Il utilise une connaissance scientifique que Paul ne pouvait connaître, non pas pour décrédibiliser Paul mais au contraire pour proposer une nouvelle compréhension de ce que Paul voulait dire. Paul, en homme pratique, compare l'Esprit au feu, le feu domestique, celui qui fait vivre toute une maisonnée et sur lequel il faut veiller. L'image est belle, elle signifie que dans la petite communauté chrétienne de Thessalonique, première de toutes les Églises fondées par Paul, il faut prendre soin du petit nombre que nous sommes et veiller les uns sur les autres. C'est à cela qu'il exhorte ses lecteurs.
Schweitzer va plus loin, il compare l'Esprit non seulement à un feu mais à cette force universelle qui maintient les corps célestes en mouvement autour de leurs étoiles : « Ce n'est que par l'attraction qu'ils exercent l'un sur l'autre que notre terre et le soleil restent liés. Sans le mouvement, la terre tomberait dans l'espace infini et ne porterait plus la vie. » Voilà l'exemple d'une connaissance scientifique que Paul ne pouvait avoir et qui, loin de disqualifier la foi lui offre de nouvelles perspectives.

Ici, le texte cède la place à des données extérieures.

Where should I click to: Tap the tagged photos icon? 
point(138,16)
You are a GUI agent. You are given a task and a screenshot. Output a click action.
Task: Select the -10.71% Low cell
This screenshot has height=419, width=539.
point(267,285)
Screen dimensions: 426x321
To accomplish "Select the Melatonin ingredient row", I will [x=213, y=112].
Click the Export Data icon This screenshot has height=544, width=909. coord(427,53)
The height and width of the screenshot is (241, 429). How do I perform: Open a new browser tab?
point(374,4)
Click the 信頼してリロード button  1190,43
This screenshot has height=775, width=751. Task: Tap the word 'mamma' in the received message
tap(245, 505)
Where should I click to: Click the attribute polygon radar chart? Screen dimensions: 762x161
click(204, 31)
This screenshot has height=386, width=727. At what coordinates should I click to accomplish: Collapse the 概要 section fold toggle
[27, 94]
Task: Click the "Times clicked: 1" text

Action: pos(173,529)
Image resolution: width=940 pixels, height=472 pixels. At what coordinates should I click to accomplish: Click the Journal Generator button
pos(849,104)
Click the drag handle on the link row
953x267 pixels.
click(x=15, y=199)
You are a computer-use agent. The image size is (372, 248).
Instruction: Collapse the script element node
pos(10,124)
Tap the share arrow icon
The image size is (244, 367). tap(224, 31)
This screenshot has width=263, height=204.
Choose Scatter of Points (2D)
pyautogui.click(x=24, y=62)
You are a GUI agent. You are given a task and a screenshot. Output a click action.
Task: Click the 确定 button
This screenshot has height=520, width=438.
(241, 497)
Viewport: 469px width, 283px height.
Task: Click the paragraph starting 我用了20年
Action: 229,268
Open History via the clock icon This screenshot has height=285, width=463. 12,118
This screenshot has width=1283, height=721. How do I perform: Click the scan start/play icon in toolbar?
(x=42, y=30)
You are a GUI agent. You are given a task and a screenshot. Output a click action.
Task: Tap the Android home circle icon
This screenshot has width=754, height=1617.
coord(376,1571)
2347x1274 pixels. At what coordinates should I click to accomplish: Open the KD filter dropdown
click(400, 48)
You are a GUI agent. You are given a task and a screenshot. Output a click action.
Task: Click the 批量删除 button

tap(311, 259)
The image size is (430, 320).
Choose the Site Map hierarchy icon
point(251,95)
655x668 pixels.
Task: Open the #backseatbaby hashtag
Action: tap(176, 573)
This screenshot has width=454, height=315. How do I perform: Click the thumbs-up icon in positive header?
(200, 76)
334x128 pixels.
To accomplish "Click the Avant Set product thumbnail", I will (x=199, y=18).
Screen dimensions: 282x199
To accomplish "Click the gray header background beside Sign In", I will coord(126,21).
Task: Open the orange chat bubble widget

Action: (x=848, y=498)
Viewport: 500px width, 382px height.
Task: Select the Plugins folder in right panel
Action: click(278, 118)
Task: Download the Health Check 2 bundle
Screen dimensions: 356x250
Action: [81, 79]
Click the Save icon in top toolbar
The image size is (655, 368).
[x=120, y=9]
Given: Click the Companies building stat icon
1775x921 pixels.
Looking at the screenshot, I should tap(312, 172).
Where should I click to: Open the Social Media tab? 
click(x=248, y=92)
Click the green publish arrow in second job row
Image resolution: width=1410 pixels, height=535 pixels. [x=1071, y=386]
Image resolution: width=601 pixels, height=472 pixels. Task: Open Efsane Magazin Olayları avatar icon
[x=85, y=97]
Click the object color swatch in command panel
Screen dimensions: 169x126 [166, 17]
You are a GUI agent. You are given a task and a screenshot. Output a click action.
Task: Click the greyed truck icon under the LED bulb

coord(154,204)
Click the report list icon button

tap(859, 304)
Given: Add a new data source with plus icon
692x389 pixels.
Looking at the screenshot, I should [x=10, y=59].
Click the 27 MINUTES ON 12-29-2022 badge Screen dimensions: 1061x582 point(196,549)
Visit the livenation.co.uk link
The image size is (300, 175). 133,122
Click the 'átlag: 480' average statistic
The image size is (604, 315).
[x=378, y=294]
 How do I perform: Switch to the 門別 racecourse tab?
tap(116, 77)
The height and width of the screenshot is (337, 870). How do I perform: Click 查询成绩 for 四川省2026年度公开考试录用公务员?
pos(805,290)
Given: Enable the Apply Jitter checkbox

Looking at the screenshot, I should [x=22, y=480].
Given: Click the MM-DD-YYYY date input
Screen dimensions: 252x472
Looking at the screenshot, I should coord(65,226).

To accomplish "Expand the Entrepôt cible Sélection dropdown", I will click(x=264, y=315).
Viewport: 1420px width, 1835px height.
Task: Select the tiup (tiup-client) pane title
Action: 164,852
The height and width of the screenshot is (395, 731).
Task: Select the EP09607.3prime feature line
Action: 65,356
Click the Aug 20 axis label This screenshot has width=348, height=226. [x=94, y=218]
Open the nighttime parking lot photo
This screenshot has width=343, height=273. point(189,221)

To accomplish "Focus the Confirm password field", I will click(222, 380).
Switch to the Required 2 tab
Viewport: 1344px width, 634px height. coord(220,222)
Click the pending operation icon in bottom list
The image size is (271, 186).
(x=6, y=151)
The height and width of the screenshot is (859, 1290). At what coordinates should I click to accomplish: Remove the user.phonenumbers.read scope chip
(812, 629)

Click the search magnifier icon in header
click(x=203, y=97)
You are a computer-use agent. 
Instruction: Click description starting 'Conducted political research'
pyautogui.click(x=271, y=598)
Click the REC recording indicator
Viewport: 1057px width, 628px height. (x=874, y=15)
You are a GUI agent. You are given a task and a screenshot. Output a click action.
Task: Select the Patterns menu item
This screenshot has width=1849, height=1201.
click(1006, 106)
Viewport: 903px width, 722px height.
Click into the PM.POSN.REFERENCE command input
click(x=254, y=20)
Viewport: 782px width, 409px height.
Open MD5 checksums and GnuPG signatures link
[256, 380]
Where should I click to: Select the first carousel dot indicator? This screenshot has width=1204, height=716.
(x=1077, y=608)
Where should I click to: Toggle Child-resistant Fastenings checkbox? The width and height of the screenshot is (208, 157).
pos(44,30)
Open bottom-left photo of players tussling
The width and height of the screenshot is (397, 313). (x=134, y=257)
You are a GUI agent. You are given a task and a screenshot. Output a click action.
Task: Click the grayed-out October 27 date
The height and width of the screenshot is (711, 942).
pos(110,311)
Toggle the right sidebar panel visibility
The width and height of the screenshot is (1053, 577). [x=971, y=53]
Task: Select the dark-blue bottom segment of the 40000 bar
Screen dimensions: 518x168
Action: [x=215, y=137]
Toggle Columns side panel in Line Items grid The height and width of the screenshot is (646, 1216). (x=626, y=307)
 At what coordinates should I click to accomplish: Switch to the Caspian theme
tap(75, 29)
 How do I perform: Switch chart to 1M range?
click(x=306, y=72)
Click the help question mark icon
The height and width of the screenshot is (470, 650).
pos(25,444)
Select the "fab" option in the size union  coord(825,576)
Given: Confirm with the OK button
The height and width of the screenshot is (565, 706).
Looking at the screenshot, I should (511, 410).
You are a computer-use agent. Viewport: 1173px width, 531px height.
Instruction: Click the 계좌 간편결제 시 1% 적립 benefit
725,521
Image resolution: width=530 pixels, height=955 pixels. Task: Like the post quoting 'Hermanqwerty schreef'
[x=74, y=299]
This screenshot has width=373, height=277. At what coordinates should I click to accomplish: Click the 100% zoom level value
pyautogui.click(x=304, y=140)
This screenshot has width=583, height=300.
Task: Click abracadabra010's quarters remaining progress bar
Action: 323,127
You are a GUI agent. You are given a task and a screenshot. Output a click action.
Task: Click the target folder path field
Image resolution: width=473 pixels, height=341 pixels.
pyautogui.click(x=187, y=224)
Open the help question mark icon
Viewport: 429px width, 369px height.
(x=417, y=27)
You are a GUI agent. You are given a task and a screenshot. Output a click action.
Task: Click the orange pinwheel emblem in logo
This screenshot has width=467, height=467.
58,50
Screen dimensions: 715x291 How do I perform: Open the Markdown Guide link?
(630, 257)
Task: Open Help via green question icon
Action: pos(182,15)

C'est « l'Esprit (…) qui est la force qui donne son mouvement à notre pensée et la fait tourner autour d'un centre constitué par les idées et les commandements de Jésus ». Sans cette force de gravité, qui nous fait tourner autour du « centre de vérité » qu'est Jésus, nous ne pourrions garder notre orbite.
Ce n'est pas le mouvement pour le mouvement que recommande Schweitzer. C'est le mouvement en orbite autour de Jésus, orienté vers lui, non pas pour nous confondre avec lui et nous abîmer en lui ni pour nous en éloigner comme un corps céleste sans finalité aucune.
Ainsi ne pas éteindre l'Esprit n'est-il plus seulement éviter d'étouffer les initiatives et les propositions qui émergent mais devient aussi de rester dans l'orbite, ne pas résister à cette attraction, être en mouvement mais tourné vers le seul centre qui nous soit possible en tant que chrétiens, à savoir Jésus, ses paroles et ses commandements.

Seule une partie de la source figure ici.